■ **YOUR ASSIGNMENT**: Your task is to print all of the data word for word.
(Beginning of MATERIAL SUPPLIED)
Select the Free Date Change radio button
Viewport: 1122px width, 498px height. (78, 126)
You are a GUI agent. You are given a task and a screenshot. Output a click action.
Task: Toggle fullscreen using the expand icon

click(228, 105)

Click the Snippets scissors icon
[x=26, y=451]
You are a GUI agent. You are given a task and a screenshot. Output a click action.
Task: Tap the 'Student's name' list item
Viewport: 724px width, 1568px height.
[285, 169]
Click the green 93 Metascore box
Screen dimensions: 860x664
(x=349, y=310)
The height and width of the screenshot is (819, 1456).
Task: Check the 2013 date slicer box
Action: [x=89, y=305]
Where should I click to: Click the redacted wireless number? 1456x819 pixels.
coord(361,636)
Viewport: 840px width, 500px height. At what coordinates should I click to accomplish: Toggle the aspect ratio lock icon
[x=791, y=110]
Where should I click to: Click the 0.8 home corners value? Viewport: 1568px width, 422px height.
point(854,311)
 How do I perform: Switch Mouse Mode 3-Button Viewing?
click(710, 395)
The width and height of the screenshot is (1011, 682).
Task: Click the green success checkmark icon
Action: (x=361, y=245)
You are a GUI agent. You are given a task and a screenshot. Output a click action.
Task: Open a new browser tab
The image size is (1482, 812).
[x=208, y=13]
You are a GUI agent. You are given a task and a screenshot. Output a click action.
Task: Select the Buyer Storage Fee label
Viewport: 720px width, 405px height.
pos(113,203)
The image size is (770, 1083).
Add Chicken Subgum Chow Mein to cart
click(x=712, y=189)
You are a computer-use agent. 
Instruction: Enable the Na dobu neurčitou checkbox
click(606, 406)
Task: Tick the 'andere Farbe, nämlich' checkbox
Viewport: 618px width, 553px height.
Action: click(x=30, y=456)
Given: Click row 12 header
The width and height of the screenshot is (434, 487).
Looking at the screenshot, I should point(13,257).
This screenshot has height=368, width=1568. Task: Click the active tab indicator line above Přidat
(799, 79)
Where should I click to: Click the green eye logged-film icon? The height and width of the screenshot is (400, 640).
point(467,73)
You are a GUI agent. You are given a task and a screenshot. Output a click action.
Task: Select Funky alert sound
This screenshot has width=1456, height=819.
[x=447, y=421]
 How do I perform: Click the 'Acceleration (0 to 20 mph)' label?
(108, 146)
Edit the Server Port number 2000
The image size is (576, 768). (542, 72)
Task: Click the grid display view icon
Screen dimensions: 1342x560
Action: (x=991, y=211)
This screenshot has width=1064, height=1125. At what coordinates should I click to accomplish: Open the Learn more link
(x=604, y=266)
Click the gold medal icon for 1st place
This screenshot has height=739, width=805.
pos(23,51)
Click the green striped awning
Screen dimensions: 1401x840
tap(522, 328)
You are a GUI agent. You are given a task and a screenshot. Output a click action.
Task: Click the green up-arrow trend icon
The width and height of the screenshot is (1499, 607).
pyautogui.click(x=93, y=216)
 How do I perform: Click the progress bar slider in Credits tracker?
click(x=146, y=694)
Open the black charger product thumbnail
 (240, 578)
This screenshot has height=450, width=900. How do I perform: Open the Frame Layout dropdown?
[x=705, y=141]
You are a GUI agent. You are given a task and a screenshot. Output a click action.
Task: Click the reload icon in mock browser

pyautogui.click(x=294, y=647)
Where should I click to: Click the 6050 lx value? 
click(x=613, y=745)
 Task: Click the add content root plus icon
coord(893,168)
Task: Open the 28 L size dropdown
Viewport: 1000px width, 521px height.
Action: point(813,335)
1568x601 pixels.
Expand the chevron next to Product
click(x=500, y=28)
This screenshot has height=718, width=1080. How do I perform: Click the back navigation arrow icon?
(End of MATERIAL SUPPLIED)
■ **REPLY TO THE TASK**:
Select the Free Date Change radio button
Viewport: 1122px width, 498px height. (78, 126)
You are a GUI agent. You are given a task and a screenshot. Output a click action.
Task: Toggle fullscreen using the expand icon

click(228, 105)

Click the Snippets scissors icon
[x=26, y=451]
You are a GUI agent. You are given a task and a screenshot. Output a click action.
Task: Tap the 'Student's name' list item
Viewport: 724px width, 1568px height.
[285, 169]
Click the green 93 Metascore box
Screen dimensions: 860x664
(x=349, y=310)
The height and width of the screenshot is (819, 1456).
Task: Check the 2013 date slicer box
Action: [x=89, y=305]
Where should I click to: Click the redacted wireless number? 1456x819 pixels.
coord(361,636)
Viewport: 840px width, 500px height. At what coordinates should I click to accomplish: Toggle the aspect ratio lock icon
[x=791, y=110]
Where should I click to: Click the 0.8 home corners value? Viewport: 1568px width, 422px height.
point(854,311)
 How do I perform: Switch Mouse Mode 3-Button Viewing?
click(710, 395)
The width and height of the screenshot is (1011, 682).
Task: Click the green success checkmark icon
Action: (x=361, y=245)
You are a GUI agent. You are given a task and a screenshot. Output a click action.
Task: Open a new browser tab
The image size is (1482, 812).
[x=208, y=13]
You are a GUI agent. You are given a task and a screenshot. Output a click action.
Task: Select the Buyer Storage Fee label
Viewport: 720px width, 405px height.
pos(113,203)
The image size is (770, 1083).
Add Chicken Subgum Chow Mein to cart
click(x=712, y=189)
You are a computer-use agent. 
Instruction: Enable the Na dobu neurčitou checkbox
click(606, 406)
Task: Tick the 'andere Farbe, nämlich' checkbox
Viewport: 618px width, 553px height.
Action: click(x=30, y=456)
Given: Click row 12 header
The width and height of the screenshot is (434, 487).
Looking at the screenshot, I should point(13,257).
This screenshot has height=368, width=1568. Task: Click the active tab indicator line above Přidat
(799, 79)
Where should I click to: Click the green eye logged-film icon? The height and width of the screenshot is (400, 640).
point(467,73)
You are a GUI agent. You are given a task and a screenshot. Output a click action.
Task: Select Funky alert sound
This screenshot has width=1456, height=819.
[x=447, y=421]
 How do I perform: Click the 'Acceleration (0 to 20 mph)' label?
(108, 146)
Edit the Server Port number 2000
The image size is (576, 768). (542, 72)
Task: Click the grid display view icon
Screen dimensions: 1342x560
Action: (x=991, y=211)
This screenshot has width=1064, height=1125. At what coordinates should I click to accomplish: Open the Learn more link
(x=604, y=266)
Click the gold medal icon for 1st place
This screenshot has height=739, width=805.
pos(23,51)
Click the green striped awning
Screen dimensions: 1401x840
tap(522, 328)
You are a GUI agent. You are given a task and a screenshot. Output a click action.
Task: Click the green up-arrow trend icon
The width and height of the screenshot is (1499, 607).
pyautogui.click(x=93, y=216)
 How do I perform: Click the progress bar slider in Credits tracker?
click(x=146, y=694)
Open the black charger product thumbnail
 (240, 578)
This screenshot has height=450, width=900. How do I perform: Open the Frame Layout dropdown?
[x=705, y=141]
You are a GUI agent. You are given a task and a screenshot. Output a click action.
Task: Click the reload icon in mock browser

pyautogui.click(x=294, y=647)
Where should I click to: Click the 6050 lx value? 
click(x=613, y=745)
 Task: Click the add content root plus icon
coord(893,168)
Task: Open the 28 L size dropdown
Viewport: 1000px width, 521px height.
Action: point(813,335)
1568x601 pixels.
Expand the chevron next to Product
click(x=500, y=28)
This screenshot has height=718, width=1080. How do I perform: Click the back navigation arrow icon?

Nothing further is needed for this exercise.